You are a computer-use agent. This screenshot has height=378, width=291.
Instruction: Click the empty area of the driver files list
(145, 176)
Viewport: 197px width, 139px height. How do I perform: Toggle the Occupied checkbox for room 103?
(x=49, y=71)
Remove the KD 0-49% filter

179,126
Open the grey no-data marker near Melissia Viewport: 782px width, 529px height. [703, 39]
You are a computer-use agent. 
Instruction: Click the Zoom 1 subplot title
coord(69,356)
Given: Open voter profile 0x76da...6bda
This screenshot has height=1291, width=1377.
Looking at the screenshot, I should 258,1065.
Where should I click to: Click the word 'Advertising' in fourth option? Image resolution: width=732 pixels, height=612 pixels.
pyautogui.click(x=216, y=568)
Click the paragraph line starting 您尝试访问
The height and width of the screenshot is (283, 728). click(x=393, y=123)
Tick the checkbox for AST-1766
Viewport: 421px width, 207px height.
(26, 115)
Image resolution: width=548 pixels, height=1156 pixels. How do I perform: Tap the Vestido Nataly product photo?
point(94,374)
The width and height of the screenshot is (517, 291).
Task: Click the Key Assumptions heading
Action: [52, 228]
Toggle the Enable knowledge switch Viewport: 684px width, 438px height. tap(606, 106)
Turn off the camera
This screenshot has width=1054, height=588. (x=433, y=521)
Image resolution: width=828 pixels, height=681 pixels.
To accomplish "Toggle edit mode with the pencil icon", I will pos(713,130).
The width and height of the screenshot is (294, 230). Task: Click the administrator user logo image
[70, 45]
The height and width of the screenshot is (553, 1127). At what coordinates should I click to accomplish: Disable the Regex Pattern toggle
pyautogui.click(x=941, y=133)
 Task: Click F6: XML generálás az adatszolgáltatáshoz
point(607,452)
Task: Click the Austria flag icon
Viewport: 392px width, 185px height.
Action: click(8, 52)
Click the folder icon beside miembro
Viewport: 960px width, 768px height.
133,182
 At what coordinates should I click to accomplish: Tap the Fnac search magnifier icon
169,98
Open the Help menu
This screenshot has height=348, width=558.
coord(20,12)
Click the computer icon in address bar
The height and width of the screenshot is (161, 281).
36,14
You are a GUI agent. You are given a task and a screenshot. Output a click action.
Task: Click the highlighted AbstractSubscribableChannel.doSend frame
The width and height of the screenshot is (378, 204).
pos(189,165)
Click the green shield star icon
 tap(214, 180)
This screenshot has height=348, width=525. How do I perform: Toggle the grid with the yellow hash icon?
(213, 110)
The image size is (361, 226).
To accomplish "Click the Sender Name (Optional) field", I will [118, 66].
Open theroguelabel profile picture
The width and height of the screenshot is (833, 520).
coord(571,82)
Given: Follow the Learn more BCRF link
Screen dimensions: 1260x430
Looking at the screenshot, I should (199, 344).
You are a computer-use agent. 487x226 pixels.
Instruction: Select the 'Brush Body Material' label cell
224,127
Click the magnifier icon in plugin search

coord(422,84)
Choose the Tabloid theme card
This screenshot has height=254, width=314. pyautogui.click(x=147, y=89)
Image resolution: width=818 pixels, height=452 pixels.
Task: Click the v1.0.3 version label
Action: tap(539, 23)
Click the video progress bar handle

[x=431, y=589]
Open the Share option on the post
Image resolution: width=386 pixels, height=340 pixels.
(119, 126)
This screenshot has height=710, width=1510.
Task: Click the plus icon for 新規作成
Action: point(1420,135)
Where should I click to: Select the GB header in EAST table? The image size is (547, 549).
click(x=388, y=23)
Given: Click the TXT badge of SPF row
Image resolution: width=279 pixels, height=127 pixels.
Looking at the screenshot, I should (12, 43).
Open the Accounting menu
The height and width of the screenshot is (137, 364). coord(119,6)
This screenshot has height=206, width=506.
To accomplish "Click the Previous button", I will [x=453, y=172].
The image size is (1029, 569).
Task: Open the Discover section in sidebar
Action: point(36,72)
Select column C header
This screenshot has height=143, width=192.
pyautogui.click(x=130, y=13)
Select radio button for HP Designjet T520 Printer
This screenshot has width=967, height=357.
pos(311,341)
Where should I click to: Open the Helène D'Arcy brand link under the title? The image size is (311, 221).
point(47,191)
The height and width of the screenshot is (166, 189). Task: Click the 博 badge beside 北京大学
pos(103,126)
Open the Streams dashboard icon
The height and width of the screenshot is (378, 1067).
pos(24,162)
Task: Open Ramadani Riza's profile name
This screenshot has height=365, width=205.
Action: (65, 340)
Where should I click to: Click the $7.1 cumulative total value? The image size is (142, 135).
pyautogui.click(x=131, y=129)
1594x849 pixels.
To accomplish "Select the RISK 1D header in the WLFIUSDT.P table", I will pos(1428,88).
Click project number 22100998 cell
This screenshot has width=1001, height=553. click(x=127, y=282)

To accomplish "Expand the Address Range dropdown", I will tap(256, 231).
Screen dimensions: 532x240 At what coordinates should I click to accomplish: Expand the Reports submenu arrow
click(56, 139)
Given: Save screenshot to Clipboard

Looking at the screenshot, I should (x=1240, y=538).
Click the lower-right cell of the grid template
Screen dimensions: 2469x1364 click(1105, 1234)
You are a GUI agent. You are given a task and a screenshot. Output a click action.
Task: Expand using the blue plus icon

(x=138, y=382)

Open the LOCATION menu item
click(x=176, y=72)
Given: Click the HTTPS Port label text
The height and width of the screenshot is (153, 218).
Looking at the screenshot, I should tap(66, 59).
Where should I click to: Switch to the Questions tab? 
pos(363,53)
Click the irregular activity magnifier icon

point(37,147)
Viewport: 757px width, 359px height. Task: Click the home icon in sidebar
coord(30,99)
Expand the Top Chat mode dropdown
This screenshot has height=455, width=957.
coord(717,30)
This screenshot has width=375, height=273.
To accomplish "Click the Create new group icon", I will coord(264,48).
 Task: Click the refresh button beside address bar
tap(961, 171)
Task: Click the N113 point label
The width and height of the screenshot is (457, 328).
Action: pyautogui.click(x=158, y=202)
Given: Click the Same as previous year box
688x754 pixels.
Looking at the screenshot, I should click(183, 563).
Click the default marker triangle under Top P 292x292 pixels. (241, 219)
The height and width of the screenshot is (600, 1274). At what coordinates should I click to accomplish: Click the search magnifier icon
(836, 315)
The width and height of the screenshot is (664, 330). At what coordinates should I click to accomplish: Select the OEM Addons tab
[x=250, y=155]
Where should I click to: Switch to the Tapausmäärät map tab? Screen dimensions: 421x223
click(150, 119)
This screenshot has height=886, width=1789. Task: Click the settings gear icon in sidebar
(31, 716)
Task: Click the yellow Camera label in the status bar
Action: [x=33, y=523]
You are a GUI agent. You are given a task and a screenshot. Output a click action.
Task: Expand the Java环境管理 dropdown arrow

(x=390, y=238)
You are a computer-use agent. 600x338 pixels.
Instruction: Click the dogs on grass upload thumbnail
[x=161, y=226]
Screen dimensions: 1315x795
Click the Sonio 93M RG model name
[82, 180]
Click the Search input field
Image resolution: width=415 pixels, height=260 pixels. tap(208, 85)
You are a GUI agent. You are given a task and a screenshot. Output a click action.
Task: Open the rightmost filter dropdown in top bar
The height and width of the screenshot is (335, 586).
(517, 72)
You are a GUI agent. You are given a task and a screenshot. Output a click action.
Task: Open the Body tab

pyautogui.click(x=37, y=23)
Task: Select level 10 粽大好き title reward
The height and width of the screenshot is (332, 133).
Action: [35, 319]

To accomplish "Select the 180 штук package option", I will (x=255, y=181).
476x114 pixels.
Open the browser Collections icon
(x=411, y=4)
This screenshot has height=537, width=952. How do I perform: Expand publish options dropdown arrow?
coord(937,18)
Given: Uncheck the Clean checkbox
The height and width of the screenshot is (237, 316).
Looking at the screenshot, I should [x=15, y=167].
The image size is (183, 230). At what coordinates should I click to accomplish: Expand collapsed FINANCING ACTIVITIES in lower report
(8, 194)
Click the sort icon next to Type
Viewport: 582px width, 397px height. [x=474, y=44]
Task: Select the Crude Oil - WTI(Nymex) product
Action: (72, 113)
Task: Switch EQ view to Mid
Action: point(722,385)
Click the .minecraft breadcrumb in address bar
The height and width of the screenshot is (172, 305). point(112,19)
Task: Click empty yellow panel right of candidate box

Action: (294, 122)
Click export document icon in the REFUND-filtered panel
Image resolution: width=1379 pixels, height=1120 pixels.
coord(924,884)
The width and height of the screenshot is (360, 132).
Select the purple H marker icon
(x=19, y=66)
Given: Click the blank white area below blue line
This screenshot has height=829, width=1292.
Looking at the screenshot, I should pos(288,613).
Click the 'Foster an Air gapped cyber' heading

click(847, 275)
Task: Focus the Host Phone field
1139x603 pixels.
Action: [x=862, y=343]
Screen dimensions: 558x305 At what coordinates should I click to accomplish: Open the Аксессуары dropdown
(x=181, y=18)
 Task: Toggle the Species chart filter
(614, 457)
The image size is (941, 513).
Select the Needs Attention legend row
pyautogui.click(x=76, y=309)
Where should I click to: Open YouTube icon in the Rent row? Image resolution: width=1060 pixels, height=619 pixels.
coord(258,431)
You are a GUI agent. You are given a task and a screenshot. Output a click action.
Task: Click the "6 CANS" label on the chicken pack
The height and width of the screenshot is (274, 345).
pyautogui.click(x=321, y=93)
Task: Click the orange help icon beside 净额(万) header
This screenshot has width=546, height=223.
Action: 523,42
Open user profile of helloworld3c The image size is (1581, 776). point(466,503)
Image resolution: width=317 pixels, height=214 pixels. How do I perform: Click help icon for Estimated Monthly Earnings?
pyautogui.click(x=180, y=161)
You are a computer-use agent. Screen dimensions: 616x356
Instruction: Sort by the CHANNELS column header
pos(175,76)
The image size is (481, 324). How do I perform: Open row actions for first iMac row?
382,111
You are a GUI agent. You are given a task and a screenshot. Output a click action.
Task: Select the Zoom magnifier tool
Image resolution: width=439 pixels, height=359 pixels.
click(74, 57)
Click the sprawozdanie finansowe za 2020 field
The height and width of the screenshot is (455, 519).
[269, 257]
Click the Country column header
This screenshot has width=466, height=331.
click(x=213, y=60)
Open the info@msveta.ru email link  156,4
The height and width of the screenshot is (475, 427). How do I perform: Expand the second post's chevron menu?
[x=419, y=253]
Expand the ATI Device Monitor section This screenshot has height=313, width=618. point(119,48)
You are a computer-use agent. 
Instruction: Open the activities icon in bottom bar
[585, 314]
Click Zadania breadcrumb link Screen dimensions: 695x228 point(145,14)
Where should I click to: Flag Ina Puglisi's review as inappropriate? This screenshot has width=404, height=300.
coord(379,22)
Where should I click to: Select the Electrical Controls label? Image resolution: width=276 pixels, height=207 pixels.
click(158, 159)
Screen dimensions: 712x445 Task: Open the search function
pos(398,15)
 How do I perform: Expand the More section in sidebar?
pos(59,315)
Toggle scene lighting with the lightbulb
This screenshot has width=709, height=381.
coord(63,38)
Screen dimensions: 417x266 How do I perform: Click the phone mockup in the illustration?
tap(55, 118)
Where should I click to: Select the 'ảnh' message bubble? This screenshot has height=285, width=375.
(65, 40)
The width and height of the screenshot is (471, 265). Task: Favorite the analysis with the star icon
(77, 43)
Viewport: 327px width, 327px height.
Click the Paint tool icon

━━━━

_WHAT IS REQUIRED_
Only the lines from the start of the material through the line containing "Image resolution: width=828" belong in the answer, each copied exactly.

_YOUR SOLUTION_
You are a computer-use agent. This screenshot has height=378, width=291.
Instruction: Click the empty area of the driver files list
(145, 176)
Viewport: 197px width, 139px height. How do I perform: Toggle the Occupied checkbox for room 103?
(x=49, y=71)
Remove the KD 0-49% filter

179,126
Open the grey no-data marker near Melissia Viewport: 782px width, 529px height. [703, 39]
You are a computer-use agent. 
Instruction: Click the Zoom 1 subplot title
coord(69,356)
Given: Open voter profile 0x76da...6bda
This screenshot has height=1291, width=1377.
Looking at the screenshot, I should 258,1065.
Where should I click to: Click the word 'Advertising' in fourth option? Image resolution: width=732 pixels, height=612 pixels.
pyautogui.click(x=216, y=568)
Click the paragraph line starting 您尝试访问
The height and width of the screenshot is (283, 728). click(x=393, y=123)
Tick the checkbox for AST-1766
Viewport: 421px width, 207px height.
(26, 115)
Image resolution: width=548 pixels, height=1156 pixels. How do I perform: Tap the Vestido Nataly product photo?
point(94,374)
The width and height of the screenshot is (517, 291).
Task: Click the Key Assumptions heading
Action: [52, 228]
Toggle the Enable knowledge switch Viewport: 684px width, 438px height. tap(606, 106)
Turn off the camera
This screenshot has width=1054, height=588. (x=433, y=521)
Image resolution: width=828 pixels, height=681 pixels.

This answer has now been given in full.